### Exercise:
Print, exactly and completely, every entry in the data.

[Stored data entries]

▼

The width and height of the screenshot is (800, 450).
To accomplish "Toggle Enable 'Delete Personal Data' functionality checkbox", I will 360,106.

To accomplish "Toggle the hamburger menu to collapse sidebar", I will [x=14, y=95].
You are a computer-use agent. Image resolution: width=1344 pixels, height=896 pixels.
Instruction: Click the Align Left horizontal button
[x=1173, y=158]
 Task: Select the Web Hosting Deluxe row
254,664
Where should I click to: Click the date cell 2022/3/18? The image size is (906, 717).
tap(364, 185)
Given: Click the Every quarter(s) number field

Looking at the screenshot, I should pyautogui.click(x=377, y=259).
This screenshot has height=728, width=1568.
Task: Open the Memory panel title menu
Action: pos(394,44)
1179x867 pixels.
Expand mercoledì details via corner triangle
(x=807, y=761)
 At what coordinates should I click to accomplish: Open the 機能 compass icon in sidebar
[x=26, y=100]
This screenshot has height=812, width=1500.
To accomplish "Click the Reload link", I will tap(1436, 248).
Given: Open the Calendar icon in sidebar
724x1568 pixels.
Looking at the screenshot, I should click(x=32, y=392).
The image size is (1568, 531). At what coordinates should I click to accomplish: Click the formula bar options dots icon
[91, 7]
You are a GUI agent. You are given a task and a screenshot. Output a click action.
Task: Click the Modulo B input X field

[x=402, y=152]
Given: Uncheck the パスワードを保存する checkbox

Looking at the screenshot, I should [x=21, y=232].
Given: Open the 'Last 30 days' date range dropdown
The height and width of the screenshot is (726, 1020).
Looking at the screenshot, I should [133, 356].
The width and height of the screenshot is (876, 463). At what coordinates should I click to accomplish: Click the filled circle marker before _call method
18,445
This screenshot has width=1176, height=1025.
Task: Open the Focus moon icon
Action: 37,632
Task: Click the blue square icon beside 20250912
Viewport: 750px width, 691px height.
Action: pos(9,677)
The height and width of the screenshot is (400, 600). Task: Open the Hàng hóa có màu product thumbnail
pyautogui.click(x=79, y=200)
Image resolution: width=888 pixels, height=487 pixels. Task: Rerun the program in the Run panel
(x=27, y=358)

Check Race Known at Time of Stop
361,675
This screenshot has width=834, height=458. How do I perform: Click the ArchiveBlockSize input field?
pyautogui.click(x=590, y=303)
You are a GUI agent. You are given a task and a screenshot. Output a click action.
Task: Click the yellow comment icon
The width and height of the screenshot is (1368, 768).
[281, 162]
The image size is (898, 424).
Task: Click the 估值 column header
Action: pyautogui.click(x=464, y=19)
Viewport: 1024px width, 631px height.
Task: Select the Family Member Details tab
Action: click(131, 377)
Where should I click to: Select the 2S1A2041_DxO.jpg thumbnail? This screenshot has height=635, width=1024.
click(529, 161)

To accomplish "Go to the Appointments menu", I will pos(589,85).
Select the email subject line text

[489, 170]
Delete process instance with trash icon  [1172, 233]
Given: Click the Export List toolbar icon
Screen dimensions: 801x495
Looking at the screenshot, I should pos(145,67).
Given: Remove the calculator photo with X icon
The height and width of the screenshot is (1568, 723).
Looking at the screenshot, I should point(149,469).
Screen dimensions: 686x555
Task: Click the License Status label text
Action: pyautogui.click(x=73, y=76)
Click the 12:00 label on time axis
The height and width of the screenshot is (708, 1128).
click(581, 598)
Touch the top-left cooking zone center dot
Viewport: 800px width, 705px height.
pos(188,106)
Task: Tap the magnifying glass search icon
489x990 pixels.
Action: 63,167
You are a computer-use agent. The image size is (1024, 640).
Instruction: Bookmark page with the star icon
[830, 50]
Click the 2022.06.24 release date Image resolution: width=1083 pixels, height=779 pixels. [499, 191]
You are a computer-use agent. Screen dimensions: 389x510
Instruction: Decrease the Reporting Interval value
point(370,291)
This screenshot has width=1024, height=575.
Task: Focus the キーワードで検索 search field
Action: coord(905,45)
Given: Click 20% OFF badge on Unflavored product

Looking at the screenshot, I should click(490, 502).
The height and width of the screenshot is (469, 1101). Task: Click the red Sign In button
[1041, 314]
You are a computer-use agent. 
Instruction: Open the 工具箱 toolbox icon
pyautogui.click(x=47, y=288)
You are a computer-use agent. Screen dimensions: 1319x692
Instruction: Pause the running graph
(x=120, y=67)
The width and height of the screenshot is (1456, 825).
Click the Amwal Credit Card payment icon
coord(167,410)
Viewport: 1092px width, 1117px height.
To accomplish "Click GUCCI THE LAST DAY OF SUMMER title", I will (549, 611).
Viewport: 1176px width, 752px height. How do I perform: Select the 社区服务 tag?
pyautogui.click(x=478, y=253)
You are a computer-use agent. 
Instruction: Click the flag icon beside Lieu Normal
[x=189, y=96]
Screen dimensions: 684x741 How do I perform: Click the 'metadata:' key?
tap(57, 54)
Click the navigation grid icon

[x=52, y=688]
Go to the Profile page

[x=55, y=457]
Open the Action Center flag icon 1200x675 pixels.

▲

### Result of the exercise:
The width and height of the screenshot is (800, 450).
To accomplish "Toggle Enable 'Delete Personal Data' functionality checkbox", I will 360,106.

To accomplish "Toggle the hamburger menu to collapse sidebar", I will [x=14, y=95].
You are a computer-use agent. Image resolution: width=1344 pixels, height=896 pixels.
Instruction: Click the Align Left horizontal button
[x=1173, y=158]
 Task: Select the Web Hosting Deluxe row
254,664
Where should I click to: Click the date cell 2022/3/18? The image size is (906, 717).
tap(364, 185)
Given: Click the Every quarter(s) number field

Looking at the screenshot, I should pyautogui.click(x=377, y=259).
This screenshot has height=728, width=1568.
Task: Open the Memory panel title menu
Action: pos(394,44)
1179x867 pixels.
Expand mercoledì details via corner triangle
(x=807, y=761)
 At what coordinates should I click to accomplish: Open the 機能 compass icon in sidebar
[x=26, y=100]
This screenshot has height=812, width=1500.
To accomplish "Click the Reload link", I will tap(1436, 248).
Given: Open the Calendar icon in sidebar
724x1568 pixels.
Looking at the screenshot, I should click(x=32, y=392).
The image size is (1568, 531). At what coordinates should I click to accomplish: Click the formula bar options dots icon
[91, 7]
You are a GUI agent. You are given a task and a screenshot. Output a click action.
Task: Click the Modulo B input X field

[x=402, y=152]
Given: Uncheck the パスワードを保存する checkbox

Looking at the screenshot, I should [x=21, y=232].
Given: Open the 'Last 30 days' date range dropdown
The height and width of the screenshot is (726, 1020).
Looking at the screenshot, I should [133, 356].
The width and height of the screenshot is (876, 463). At what coordinates should I click to accomplish: Click the filled circle marker before _call method
18,445
This screenshot has width=1176, height=1025.
Task: Open the Focus moon icon
Action: 37,632
Task: Click the blue square icon beside 20250912
Viewport: 750px width, 691px height.
Action: pos(9,677)
The height and width of the screenshot is (400, 600). Task: Open the Hàng hóa có màu product thumbnail
pyautogui.click(x=79, y=200)
Image resolution: width=888 pixels, height=487 pixels. Task: Rerun the program in the Run panel
(x=27, y=358)

Check Race Known at Time of Stop
361,675
This screenshot has width=834, height=458. How do I perform: Click the ArchiveBlockSize input field?
pyautogui.click(x=590, y=303)
You are a GUI agent. You are given a task and a screenshot. Output a click action.
Task: Click the yellow comment icon
The width and height of the screenshot is (1368, 768).
[281, 162]
The image size is (898, 424).
Task: Click the 估值 column header
Action: pyautogui.click(x=464, y=19)
Viewport: 1024px width, 631px height.
Task: Select the Family Member Details tab
Action: click(131, 377)
Where should I click to: Select the 2S1A2041_DxO.jpg thumbnail? This screenshot has height=635, width=1024.
click(529, 161)

To accomplish "Go to the Appointments menu", I will pos(589,85).
Select the email subject line text

[489, 170]
Delete process instance with trash icon  [1172, 233]
Given: Click the Export List toolbar icon
Screen dimensions: 801x495
Looking at the screenshot, I should pos(145,67).
Given: Remove the calculator photo with X icon
The height and width of the screenshot is (1568, 723).
Looking at the screenshot, I should point(149,469).
Screen dimensions: 686x555
Task: Click the License Status label text
Action: pyautogui.click(x=73, y=76)
Click the 12:00 label on time axis
The height and width of the screenshot is (708, 1128).
click(581, 598)
Touch the top-left cooking zone center dot
Viewport: 800px width, 705px height.
pos(188,106)
Task: Tap the magnifying glass search icon
489x990 pixels.
Action: 63,167
You are a computer-use agent. The image size is (1024, 640).
Instruction: Bookmark page with the star icon
[830, 50]
Click the 2022.06.24 release date Image resolution: width=1083 pixels, height=779 pixels. [499, 191]
You are a computer-use agent. Screen dimensions: 389x510
Instruction: Decrease the Reporting Interval value
point(370,291)
This screenshot has width=1024, height=575.
Task: Focus the キーワードで検索 search field
Action: coord(905,45)
Given: Click 20% OFF badge on Unflavored product

Looking at the screenshot, I should click(490, 502).
The height and width of the screenshot is (469, 1101). Task: Click the red Sign In button
[1041, 314]
You are a computer-use agent. 
Instruction: Open the 工具箱 toolbox icon
pyautogui.click(x=47, y=288)
You are a computer-use agent. Screen dimensions: 1319x692
Instruction: Pause the running graph
(x=120, y=67)
The width and height of the screenshot is (1456, 825).
Click the Amwal Credit Card payment icon
coord(167,410)
Viewport: 1092px width, 1117px height.
To accomplish "Click GUCCI THE LAST DAY OF SUMMER title", I will (549, 611).
Viewport: 1176px width, 752px height. How do I perform: Select the 社区服务 tag?
pyautogui.click(x=478, y=253)
You are a computer-use agent. 
Instruction: Click the flag icon beside Lieu Normal
[x=189, y=96]
Screen dimensions: 684x741 How do I perform: Click the 'metadata:' key?
tap(57, 54)
Click the navigation grid icon

[x=52, y=688]
Go to the Profile page

[x=55, y=457]
Open the Action Center flag icon 1200x675 pixels.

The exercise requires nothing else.